Source passage:
■ ■ ■ ■ ■

Thank you, Mike and good morning, everyone. I'll start the review of our third quarter 2022 results with our income statement. Total investment income was $62.8 million for the 3 months ended September 30, 2022, as compared to $52.4 million for the 3 months ended June 30. The increase in investment income was primarily driven by the benefits of rising interest rates, income related to fees earned on certain new originations and greater dividend income. Total expenses for the third quarter were $28.7 million as compared to $25.6 million in the second quarter. The increase in expenses was driven by an increase in interest and debt financing expenses, given higher base rates partially offset by a decrease in incentive fees. Net investment income for the quarter was $34.1 million or $0.53 per share as compared to $26.7 million or $0.41 per share for the prior quarter. Our net investment income covered our dividend by 156%. During the 3 months ended September 30, 2022, the company had net realized and unrealized losses of $23.1 million. GAAP income per share for the 3 months ended September 30 was $0.17 per share. Moving over to our balance sheet. As of September 30, our investment portfolio at fair value totaled $2.3 billion and total assets of $2.5 billion. Total net assets were $1.1 billion as of September 30. NAV per share was $16.98, down from $17.15 at the end of the first quarter, representing a 1% decrease quarter-over-quarter. At the end of Q3, our debt-to-equity ratio was 1.25x, up from 1.14x at the end of Q2. We had a large receivable on our balance sheet at quarter end which drove our leverage ratio to the wider end of our stated range of 1 to 1.25x. Pro forma for this, our debt-to-equity ratio would have…

Michael Ewald

Management

Thanks, Sally. We are pleased to deliver another strong quarter for our shareholders, driven by the high level of net investment income earnings. We believe our portfolio is on strong footing to navigate more uncertain times ahead given the underlying tenants of our portfolio construction. We remain committed to delivering value for our shareholders reproducing attractive ROEs and thank you for the privilege of managing our shareholders' capital. Cecillia, please open the line for questions.

Operator

Operator

[Operator Instructions] And we will now take our first question from Paul Johnson from KBW.

Paul Johnson

Analyst

Congratulations on a nice beat this quarter. I'm just wondering how much of the EPS this quarter, $0.53 NOI, how much of that was just from onetime items?

■ ■ ■ ■ ■

Listing:
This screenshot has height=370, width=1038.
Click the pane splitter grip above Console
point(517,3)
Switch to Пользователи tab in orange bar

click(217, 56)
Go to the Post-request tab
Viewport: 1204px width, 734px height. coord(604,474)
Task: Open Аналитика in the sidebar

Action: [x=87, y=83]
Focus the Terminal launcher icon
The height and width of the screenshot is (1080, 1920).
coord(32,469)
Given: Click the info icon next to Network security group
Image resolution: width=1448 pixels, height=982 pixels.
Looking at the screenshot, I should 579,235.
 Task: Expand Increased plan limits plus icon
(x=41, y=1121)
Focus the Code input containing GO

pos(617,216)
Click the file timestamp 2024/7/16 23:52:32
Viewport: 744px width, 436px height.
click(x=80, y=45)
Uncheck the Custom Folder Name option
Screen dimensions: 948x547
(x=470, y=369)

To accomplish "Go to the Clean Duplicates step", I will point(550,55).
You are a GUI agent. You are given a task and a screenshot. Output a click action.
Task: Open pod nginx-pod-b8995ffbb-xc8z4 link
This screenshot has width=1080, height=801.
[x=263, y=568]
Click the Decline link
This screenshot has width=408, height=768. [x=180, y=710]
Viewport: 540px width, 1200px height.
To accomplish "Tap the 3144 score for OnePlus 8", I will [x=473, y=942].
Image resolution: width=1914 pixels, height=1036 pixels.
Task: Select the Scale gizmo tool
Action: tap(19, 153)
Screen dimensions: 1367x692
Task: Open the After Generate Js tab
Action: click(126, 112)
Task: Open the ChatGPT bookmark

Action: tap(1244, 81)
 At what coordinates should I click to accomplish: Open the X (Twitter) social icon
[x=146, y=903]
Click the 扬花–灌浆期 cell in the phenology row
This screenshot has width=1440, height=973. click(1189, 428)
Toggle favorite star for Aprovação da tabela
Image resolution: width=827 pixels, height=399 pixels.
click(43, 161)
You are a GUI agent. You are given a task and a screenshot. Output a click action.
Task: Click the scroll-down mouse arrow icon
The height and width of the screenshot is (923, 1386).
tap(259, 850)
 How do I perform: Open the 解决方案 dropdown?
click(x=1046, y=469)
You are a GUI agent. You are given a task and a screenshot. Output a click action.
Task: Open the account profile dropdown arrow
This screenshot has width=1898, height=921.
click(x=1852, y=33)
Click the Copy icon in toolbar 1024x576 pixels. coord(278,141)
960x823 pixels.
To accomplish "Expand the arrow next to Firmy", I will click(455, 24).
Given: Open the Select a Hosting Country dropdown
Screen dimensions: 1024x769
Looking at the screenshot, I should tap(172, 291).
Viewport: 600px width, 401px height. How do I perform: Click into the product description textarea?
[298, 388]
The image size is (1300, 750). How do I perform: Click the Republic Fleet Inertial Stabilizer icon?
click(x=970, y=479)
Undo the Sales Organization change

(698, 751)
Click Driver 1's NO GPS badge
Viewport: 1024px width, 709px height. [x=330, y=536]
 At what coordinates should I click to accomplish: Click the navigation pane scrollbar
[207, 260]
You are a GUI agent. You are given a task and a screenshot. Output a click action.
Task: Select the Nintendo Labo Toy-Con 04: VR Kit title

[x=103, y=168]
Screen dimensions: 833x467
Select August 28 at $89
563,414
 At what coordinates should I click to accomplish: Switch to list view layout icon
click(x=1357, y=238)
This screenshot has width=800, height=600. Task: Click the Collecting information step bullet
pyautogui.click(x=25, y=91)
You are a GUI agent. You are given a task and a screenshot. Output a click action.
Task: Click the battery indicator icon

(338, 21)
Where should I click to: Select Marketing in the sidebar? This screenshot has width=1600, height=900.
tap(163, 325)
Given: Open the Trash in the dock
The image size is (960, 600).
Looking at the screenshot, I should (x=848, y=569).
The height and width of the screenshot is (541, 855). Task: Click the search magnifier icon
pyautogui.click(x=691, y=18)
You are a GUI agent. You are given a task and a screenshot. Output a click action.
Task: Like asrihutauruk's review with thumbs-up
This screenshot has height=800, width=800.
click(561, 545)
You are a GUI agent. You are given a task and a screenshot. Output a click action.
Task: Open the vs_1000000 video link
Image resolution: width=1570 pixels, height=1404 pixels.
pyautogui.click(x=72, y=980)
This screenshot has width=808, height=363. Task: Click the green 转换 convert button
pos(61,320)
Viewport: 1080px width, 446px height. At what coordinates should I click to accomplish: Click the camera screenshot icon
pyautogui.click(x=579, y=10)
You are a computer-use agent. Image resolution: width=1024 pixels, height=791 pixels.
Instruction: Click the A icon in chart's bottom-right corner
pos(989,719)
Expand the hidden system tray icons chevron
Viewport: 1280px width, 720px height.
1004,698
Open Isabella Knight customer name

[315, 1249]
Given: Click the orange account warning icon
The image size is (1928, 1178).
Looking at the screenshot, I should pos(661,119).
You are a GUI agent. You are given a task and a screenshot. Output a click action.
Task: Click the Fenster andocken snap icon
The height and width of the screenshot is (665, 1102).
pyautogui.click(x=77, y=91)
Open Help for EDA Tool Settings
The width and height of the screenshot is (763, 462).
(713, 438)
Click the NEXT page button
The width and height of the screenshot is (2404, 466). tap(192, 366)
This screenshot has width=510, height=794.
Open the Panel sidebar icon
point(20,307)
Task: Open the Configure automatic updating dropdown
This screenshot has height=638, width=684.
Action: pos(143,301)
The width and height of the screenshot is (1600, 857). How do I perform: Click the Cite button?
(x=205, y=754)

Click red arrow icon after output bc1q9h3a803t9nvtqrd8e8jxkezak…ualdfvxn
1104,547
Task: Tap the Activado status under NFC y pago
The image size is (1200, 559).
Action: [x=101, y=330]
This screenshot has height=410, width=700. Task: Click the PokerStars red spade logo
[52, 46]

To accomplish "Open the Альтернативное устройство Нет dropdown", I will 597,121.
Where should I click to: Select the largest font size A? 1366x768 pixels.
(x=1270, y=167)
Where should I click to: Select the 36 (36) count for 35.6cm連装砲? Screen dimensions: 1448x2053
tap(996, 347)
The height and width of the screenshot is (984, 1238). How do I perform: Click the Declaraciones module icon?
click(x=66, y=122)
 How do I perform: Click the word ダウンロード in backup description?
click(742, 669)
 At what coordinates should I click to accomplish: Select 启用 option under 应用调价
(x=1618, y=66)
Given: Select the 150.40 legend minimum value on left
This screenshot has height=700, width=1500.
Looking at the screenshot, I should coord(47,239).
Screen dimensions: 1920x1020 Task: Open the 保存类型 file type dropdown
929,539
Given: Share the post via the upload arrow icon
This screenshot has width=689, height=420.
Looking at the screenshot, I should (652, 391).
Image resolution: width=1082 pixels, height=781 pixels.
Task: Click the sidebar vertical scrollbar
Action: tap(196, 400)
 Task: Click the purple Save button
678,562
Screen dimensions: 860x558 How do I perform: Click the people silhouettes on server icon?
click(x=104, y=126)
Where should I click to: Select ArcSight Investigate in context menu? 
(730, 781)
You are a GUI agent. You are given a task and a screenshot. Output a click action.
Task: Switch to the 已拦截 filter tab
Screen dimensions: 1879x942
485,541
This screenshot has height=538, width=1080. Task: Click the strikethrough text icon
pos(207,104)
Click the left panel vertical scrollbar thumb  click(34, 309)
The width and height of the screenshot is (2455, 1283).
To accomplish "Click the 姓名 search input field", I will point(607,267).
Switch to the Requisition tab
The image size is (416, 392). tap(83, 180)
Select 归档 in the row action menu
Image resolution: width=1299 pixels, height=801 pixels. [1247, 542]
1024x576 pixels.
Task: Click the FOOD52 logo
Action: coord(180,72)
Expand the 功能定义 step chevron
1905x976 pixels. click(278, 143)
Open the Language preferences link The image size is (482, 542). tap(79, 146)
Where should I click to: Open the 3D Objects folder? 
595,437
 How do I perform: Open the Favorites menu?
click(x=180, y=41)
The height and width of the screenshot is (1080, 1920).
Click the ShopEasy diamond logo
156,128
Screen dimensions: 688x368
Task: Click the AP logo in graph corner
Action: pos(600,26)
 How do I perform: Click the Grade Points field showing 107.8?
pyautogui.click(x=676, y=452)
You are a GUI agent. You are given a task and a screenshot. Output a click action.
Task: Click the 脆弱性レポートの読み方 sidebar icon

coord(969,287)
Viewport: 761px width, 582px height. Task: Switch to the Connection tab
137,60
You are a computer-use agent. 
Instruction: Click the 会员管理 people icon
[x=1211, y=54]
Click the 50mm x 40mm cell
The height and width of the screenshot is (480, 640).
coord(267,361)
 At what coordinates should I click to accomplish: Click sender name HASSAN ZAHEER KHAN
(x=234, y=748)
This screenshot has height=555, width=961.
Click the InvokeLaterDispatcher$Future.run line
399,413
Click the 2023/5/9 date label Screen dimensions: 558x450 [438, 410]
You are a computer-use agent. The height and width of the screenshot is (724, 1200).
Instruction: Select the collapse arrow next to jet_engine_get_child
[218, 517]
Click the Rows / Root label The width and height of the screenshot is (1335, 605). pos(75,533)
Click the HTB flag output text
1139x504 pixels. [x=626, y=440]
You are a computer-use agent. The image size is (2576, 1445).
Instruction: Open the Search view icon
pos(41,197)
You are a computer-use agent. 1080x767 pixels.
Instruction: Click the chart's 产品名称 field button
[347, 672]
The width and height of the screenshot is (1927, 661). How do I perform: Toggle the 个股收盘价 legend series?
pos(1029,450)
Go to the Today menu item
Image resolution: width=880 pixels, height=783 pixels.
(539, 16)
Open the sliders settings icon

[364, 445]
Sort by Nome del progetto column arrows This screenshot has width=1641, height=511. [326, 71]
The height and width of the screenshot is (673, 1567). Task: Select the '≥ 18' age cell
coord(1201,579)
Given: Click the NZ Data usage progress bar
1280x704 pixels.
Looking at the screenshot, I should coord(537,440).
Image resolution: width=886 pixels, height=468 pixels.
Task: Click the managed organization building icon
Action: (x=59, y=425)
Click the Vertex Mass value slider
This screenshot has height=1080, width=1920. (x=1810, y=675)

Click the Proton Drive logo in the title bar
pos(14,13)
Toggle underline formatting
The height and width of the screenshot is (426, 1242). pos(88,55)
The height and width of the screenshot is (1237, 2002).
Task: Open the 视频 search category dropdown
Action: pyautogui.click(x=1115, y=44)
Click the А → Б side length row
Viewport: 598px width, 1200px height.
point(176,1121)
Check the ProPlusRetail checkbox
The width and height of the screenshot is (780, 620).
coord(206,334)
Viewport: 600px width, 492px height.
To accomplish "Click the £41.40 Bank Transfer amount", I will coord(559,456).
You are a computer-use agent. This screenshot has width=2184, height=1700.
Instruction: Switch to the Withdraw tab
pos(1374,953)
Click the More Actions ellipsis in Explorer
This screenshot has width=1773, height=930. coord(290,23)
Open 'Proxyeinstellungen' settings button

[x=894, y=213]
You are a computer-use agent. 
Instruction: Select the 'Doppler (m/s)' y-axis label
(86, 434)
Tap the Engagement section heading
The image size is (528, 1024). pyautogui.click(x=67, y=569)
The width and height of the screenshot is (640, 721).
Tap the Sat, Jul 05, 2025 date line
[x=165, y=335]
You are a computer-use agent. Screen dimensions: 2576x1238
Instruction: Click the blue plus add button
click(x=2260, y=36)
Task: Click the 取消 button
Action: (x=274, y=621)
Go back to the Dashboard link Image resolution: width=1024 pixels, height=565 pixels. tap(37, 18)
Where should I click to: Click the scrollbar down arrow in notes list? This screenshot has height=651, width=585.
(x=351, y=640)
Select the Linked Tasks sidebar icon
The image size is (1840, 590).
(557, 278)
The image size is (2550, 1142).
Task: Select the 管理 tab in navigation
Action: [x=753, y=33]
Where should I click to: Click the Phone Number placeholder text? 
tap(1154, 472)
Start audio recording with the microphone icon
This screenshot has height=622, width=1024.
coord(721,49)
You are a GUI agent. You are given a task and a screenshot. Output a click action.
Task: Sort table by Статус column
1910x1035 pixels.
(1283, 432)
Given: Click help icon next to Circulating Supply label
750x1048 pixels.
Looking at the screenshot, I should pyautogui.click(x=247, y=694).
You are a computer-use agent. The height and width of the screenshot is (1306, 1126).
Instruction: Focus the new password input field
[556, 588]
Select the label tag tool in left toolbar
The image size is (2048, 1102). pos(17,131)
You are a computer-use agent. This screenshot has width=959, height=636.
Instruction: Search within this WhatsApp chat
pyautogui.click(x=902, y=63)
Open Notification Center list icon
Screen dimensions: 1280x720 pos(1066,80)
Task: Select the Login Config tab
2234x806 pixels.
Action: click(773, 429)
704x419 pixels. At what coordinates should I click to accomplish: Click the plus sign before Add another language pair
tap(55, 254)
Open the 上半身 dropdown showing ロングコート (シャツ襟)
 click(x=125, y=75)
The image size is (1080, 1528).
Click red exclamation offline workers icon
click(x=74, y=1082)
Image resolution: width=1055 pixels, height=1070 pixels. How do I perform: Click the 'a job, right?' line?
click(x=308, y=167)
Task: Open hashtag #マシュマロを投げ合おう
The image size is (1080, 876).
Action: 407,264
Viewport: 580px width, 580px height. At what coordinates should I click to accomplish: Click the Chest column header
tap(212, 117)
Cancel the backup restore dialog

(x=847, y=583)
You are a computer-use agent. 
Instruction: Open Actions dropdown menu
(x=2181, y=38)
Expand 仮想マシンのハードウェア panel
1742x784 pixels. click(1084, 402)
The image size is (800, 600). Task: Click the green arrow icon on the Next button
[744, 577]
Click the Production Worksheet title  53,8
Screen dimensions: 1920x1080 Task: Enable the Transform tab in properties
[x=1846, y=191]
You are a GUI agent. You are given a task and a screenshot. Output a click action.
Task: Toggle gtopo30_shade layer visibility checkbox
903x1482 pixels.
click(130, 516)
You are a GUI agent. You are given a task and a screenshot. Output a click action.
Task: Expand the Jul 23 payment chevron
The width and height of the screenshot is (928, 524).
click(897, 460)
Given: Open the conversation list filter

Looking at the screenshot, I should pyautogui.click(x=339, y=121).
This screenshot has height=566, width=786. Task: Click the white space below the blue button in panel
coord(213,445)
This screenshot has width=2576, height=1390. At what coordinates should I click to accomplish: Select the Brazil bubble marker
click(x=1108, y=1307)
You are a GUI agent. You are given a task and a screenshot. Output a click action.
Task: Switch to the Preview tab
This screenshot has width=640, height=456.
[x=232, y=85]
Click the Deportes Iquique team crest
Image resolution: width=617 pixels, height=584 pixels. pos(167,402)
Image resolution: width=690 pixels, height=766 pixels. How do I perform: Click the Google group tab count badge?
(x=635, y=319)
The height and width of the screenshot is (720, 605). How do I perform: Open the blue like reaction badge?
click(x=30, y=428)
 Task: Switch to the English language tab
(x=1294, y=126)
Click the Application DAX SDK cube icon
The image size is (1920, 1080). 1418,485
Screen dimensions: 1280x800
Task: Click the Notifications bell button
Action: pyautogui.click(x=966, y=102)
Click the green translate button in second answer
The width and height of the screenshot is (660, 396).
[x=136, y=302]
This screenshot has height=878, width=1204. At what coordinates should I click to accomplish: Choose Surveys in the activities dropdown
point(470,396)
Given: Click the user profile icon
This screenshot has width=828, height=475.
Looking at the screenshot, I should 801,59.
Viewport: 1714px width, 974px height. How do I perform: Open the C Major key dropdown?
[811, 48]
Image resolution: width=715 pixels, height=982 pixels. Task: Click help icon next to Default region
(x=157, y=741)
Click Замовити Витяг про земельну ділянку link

■ ■ ■ ■ ■

Could you duplicate the earnings call transcript word for word, everything from "Congratulations on a" down to "from onetime items?"?

Congratulations on a nice beat this quarter. I'm just wondering how much of the EPS this quarter, $0.53 NOI, how much of that was just from onetime items?